Luminescent
materials produced by the MIT team are shown under ultraviolet light,
emitting different
colors of light that can be modified by their environmental conditions.
These
light-emitting beads were made by materials science and engineering
students Caroline
Liu and Rebecca Gallivan. Photo: Tara Fadenrecht
New family of luminescent materials could find broad uses in
chemical and biological detectors.
(September 4, 2015) Researchers
at MIT have developed a family of materials that can emit light of precisely
controlled colors — even pure white light — and whose output can be tuned to
respond to a wide variety of external conditions.

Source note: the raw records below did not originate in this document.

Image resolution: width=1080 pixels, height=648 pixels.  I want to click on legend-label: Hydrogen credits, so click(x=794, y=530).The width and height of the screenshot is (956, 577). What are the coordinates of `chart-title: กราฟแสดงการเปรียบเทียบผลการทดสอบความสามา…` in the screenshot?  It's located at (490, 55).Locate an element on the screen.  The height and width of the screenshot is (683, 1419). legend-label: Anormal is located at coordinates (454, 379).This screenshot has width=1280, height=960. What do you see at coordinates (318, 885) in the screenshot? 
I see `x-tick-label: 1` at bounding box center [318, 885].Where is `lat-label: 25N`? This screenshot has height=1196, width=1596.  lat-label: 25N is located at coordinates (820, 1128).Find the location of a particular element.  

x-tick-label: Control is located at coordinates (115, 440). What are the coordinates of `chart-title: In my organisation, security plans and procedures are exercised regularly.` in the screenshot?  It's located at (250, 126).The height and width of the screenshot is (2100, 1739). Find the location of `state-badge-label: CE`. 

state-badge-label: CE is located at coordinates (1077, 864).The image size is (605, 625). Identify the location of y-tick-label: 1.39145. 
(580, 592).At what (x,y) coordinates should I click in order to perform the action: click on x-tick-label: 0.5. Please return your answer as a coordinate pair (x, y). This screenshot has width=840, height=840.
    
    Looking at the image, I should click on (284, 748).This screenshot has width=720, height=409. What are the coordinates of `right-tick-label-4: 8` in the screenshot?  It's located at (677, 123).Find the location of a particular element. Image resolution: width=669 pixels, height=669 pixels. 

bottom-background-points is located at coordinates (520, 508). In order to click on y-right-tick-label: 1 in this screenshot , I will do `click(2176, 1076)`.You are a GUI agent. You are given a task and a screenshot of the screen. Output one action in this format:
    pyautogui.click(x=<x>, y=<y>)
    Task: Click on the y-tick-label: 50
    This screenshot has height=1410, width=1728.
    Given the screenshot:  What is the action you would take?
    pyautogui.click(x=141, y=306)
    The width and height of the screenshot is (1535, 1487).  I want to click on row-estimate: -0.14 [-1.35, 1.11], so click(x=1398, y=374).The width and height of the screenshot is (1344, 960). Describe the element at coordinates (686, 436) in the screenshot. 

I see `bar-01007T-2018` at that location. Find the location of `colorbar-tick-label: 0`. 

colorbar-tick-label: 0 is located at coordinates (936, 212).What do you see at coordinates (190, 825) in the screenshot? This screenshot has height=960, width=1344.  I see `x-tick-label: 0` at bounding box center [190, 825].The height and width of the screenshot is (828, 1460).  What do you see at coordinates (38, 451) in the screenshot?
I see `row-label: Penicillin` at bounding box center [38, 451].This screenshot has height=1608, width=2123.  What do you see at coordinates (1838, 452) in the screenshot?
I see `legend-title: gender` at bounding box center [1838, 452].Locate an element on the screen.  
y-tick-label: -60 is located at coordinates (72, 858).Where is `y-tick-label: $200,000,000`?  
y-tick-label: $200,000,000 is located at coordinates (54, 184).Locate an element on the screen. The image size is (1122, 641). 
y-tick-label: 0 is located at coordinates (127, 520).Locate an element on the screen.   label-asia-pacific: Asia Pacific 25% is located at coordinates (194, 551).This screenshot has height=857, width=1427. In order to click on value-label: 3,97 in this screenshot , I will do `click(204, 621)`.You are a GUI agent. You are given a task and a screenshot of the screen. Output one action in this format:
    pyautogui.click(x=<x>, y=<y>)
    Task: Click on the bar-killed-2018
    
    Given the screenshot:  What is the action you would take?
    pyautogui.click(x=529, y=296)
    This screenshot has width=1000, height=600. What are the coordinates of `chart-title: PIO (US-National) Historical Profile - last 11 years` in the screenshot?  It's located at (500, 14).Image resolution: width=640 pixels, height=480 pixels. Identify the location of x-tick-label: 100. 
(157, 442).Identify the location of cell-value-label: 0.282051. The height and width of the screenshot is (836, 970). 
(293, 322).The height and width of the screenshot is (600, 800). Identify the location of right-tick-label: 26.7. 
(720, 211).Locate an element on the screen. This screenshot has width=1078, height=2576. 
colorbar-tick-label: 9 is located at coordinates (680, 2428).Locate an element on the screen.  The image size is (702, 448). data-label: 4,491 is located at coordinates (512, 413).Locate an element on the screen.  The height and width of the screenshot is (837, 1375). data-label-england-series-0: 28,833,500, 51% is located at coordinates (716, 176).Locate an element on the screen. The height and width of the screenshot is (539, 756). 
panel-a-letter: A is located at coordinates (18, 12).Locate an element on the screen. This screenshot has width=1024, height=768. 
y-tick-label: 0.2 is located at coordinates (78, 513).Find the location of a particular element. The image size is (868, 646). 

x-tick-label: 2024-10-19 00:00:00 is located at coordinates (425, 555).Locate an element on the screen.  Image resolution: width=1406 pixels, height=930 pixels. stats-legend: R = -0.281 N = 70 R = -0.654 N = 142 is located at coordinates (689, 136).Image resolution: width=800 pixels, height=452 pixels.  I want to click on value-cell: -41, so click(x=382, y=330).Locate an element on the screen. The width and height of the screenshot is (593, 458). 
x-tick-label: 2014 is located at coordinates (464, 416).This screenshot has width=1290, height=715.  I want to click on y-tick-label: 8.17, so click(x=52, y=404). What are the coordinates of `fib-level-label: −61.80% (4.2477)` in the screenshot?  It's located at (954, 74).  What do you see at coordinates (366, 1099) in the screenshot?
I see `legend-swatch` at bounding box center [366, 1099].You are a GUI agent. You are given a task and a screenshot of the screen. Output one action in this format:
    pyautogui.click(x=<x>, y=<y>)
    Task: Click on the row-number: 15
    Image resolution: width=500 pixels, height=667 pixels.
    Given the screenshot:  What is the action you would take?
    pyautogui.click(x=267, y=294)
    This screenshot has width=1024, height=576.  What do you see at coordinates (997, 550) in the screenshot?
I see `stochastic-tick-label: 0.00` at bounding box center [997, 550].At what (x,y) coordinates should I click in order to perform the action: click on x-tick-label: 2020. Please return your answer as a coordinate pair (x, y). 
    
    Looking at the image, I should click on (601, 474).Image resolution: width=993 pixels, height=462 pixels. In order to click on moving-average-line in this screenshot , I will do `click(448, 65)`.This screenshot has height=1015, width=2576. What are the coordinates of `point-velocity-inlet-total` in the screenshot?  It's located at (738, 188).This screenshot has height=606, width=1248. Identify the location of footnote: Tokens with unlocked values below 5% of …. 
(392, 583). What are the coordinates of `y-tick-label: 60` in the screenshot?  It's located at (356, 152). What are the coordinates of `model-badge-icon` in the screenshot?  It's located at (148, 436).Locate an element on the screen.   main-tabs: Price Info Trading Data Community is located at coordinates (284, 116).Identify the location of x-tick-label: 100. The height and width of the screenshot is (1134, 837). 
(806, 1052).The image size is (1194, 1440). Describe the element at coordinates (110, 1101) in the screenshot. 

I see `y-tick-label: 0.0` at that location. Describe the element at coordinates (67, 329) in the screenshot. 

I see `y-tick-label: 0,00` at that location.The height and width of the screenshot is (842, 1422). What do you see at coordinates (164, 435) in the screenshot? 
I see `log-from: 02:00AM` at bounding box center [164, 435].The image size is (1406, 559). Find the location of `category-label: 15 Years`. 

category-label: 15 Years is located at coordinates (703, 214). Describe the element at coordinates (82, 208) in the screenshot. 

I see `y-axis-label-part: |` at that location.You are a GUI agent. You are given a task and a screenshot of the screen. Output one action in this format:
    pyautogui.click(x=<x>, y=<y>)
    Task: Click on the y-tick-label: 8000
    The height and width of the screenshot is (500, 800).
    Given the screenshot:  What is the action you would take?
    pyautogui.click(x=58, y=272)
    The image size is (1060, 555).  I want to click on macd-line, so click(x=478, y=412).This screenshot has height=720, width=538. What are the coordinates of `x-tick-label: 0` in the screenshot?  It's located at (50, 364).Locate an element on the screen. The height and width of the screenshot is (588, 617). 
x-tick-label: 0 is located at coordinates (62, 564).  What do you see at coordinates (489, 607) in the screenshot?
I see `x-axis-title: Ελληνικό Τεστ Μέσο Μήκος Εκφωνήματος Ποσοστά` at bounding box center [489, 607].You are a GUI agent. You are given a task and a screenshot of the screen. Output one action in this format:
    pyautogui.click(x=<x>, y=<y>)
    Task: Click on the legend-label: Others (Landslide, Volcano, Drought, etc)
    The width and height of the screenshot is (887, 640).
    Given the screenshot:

The materials could find a
variety of uses in detecting chemical and biological compounds, or mechanical
and thermal conditions.
The material, a metallic polymer gel made using rare-earth
elements, is described in a paper in the Journal of the American Chemical
Society by assistant professor of materials science and engineering Niels
Holten-Andersen, postdoc Pangkuan Chen, and graduate students Qiaochu Li and
Scott Grindy.
The material, a light-emitting lanthanide metallogel, can be
chemically tuned to emit light in response to chemical, mechanical, or thermal
stimuli — potentially providing a visible output to indicate the presence of a
particular substance or condition.
The new material is an example of work with biologically
inspired materials, Holten-Andersen explains. “My niche is biomimetics — using
nature’s tricks to design bio-inspired polymers,” he says. There are an amazing
variety of “really funky” organisms in the oceans, he says, adding: “We’ve
barely scratched the surface of trying to understand how they’re put together,
from a chemical and mechanical standpoint.”
Luminescent
materials produced by the MIT team are shown under ultraviolet light,
emitting different
colors of light that can be modified by their environmental conditions.
These
light-emitting beads were made by materials science and engineering
students Caroline
Liu and Rebecca Gallivan. Photo: Tara Fadenrecht
Studying such natural materials, evolved over millions of
years to adapt to challenging environmental conditions, “allows us as engineers
to derive design principles” that can be applied to other kinds of materials,
he adds.
Holten-Andersen’s own research has examined a particular
kind of crosslinking in the threads mussels use to anchor themselves to rocks,
called metal-coordination bonds. These bonds, he adds, also play an important
role in many biological functions, such as binding oxygen to hemoglobin in red
blood cells.
He emphasizes that the idea is not to copy nature, but to
understand and apply some of the underlying principles of natural materials; in
some cases, these principles can be applied in materials that are simpler in
structure and easier to produce than their natural counterparts.